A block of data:
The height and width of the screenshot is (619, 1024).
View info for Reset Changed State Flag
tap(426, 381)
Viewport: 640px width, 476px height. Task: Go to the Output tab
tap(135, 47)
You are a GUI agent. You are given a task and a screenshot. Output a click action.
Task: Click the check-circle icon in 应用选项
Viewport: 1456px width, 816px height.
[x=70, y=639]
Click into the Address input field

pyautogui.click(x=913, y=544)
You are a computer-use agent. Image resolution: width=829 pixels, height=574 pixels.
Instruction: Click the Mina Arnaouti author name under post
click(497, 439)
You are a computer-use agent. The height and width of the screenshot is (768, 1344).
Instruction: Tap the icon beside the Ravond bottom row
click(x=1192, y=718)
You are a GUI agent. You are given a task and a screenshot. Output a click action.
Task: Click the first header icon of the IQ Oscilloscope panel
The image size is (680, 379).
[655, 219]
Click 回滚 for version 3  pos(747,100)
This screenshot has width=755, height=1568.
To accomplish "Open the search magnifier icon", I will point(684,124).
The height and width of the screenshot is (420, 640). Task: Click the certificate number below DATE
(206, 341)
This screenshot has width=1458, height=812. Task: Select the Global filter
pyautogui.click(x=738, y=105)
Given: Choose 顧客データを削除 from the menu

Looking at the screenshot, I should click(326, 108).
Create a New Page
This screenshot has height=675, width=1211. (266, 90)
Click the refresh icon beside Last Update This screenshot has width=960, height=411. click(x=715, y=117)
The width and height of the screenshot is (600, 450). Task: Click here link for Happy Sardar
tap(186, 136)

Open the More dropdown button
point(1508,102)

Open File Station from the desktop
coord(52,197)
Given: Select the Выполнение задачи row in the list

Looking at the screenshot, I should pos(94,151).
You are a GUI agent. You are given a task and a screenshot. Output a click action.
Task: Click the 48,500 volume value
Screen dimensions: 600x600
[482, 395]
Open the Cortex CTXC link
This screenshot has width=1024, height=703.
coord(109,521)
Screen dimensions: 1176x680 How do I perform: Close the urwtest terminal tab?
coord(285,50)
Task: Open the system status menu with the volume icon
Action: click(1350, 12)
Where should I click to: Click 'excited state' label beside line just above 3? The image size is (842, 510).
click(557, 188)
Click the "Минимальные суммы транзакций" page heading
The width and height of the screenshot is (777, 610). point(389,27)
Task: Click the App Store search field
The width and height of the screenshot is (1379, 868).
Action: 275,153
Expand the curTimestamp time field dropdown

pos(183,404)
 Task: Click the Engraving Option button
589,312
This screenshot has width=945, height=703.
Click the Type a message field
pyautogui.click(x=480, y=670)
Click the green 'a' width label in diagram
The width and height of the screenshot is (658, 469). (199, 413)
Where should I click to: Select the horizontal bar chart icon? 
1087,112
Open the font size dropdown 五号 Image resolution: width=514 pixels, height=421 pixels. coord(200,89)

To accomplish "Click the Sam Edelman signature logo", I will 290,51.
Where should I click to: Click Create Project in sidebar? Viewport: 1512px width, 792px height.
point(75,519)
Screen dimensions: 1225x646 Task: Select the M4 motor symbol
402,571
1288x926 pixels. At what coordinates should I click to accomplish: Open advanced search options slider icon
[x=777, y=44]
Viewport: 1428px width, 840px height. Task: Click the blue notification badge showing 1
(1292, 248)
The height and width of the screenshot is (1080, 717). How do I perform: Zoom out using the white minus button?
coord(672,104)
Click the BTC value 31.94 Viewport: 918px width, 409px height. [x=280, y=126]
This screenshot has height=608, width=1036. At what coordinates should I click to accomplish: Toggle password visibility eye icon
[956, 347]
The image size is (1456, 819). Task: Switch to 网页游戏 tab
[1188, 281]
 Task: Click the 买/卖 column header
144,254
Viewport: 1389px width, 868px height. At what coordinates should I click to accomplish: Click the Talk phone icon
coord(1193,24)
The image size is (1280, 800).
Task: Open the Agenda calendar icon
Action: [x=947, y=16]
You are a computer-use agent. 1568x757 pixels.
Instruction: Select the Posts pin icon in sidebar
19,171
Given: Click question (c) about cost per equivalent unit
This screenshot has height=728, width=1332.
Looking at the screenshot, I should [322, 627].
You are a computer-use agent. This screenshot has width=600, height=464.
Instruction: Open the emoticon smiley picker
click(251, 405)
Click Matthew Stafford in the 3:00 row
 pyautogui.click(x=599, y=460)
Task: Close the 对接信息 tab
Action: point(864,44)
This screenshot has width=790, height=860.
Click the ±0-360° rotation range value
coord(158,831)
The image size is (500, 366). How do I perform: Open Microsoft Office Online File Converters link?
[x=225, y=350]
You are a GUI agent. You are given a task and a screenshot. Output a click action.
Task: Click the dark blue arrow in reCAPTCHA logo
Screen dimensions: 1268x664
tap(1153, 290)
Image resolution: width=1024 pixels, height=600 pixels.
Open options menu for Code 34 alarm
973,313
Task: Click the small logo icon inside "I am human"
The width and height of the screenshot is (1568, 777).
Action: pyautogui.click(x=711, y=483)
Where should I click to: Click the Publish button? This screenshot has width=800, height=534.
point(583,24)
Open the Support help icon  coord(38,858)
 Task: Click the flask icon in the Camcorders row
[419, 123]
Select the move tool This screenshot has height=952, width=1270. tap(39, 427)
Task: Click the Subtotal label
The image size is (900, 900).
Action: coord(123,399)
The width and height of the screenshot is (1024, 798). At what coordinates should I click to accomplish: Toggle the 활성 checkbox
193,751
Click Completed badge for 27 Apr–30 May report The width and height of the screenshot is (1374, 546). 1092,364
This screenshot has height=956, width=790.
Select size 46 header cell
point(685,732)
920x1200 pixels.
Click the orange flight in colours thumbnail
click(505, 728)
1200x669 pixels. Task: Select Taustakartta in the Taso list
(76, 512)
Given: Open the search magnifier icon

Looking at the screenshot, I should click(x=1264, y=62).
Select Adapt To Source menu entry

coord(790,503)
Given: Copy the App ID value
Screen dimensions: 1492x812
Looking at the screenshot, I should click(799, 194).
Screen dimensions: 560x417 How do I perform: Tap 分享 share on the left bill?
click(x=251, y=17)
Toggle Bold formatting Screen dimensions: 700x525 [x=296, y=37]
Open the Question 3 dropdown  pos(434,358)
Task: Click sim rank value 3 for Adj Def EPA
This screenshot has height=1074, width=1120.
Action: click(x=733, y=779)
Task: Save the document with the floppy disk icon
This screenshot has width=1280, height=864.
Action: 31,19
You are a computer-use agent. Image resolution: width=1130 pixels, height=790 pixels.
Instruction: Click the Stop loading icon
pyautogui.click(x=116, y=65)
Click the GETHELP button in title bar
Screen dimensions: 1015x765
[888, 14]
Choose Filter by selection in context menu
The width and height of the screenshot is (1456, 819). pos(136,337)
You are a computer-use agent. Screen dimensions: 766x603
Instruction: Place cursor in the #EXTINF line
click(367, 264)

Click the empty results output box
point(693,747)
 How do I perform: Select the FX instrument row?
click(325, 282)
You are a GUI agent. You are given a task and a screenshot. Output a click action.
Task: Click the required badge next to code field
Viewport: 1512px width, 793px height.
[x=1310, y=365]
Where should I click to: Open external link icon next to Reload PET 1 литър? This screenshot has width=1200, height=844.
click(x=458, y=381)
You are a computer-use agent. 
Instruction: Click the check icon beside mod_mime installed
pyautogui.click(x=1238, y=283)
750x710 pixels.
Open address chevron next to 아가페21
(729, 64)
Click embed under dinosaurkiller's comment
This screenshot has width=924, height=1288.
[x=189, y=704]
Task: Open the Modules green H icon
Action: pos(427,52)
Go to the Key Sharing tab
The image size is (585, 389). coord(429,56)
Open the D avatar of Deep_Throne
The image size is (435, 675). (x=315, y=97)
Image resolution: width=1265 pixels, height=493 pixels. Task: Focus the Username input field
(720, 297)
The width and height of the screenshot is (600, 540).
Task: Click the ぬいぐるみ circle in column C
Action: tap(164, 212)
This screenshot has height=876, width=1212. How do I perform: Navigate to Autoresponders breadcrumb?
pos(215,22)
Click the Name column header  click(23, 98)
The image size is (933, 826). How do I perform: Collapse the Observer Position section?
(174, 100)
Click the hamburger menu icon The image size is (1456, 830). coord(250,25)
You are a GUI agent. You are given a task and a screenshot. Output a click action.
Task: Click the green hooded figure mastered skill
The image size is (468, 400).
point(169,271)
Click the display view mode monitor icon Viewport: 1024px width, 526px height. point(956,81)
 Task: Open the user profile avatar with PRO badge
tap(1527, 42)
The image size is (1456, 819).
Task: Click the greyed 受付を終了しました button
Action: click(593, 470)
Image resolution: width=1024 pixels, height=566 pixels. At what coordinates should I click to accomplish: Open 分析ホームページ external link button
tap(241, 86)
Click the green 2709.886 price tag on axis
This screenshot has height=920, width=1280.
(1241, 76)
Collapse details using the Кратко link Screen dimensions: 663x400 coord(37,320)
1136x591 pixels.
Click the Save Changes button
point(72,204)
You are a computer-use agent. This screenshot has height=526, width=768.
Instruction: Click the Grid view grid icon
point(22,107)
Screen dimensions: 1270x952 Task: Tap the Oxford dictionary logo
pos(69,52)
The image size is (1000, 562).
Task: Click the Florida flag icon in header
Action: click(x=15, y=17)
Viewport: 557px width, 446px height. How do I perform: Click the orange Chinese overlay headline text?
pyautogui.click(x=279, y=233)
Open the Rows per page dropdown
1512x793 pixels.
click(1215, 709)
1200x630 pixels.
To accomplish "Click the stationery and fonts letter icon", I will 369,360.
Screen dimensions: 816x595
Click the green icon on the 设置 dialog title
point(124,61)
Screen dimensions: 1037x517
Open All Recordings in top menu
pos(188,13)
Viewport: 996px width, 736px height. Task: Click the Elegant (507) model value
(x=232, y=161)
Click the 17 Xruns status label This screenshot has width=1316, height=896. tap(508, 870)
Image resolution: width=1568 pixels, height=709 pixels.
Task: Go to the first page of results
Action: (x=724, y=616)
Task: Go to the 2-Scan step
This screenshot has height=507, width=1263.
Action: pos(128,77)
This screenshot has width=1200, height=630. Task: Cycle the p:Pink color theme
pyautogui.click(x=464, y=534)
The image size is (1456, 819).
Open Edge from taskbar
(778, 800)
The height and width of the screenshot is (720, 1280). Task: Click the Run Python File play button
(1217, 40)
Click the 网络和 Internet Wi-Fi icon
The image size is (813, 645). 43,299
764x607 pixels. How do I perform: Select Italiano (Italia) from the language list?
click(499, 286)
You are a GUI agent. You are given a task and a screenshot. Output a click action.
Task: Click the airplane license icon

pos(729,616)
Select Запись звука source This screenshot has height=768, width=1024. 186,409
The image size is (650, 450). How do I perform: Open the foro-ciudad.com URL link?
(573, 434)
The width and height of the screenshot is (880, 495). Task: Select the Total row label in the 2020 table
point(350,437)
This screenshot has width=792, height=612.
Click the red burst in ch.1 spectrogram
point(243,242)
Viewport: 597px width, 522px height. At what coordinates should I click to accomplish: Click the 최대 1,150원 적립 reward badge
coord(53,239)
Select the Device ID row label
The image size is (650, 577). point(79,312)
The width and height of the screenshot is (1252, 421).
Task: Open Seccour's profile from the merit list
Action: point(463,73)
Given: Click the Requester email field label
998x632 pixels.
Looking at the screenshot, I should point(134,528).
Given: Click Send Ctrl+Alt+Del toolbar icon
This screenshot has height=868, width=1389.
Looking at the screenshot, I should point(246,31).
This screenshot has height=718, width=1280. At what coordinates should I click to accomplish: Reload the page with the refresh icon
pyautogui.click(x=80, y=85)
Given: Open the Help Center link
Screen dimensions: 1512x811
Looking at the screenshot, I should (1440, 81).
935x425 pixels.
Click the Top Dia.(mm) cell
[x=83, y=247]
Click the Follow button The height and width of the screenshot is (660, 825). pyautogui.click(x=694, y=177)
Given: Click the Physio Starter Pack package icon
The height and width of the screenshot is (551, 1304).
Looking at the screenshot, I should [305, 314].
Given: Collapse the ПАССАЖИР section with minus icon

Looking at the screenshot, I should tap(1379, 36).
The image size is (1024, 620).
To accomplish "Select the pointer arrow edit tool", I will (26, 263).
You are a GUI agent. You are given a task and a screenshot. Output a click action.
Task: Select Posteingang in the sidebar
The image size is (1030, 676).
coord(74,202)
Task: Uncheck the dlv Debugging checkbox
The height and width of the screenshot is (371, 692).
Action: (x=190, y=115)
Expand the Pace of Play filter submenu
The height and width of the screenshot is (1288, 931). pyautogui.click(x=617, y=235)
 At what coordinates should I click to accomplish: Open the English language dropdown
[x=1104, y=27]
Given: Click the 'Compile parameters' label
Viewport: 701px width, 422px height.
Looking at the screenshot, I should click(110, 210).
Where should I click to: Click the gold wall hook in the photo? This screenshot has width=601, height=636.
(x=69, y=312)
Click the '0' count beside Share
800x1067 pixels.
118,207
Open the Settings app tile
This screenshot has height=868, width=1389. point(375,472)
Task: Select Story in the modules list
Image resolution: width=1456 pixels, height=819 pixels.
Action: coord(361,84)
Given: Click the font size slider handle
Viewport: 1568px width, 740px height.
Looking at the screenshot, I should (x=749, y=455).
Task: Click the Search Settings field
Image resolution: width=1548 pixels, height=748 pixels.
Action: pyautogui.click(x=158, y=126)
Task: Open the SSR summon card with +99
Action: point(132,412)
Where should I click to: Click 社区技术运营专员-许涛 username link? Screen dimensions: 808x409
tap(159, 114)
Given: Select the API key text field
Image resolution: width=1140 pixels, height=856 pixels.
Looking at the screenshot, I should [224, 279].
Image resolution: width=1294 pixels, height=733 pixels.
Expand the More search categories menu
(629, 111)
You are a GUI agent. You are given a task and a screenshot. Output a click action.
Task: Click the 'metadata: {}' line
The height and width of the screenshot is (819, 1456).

- Exercise task -
Copy out the lines of the listing word for word, beginning with the line that contains "Task: Click the Subtotal label" and ending with the line that contains "Click Completed badge", both included.

- Final result -
Task: Click the Subtotal label
The image size is (900, 900).
Action: coord(123,399)
The width and height of the screenshot is (1024, 798). At what coordinates should I click to accomplish: Toggle the 활성 checkbox
193,751
Click Completed badge for 27 Apr–30 May report The width and height of the screenshot is (1374, 546). 1092,364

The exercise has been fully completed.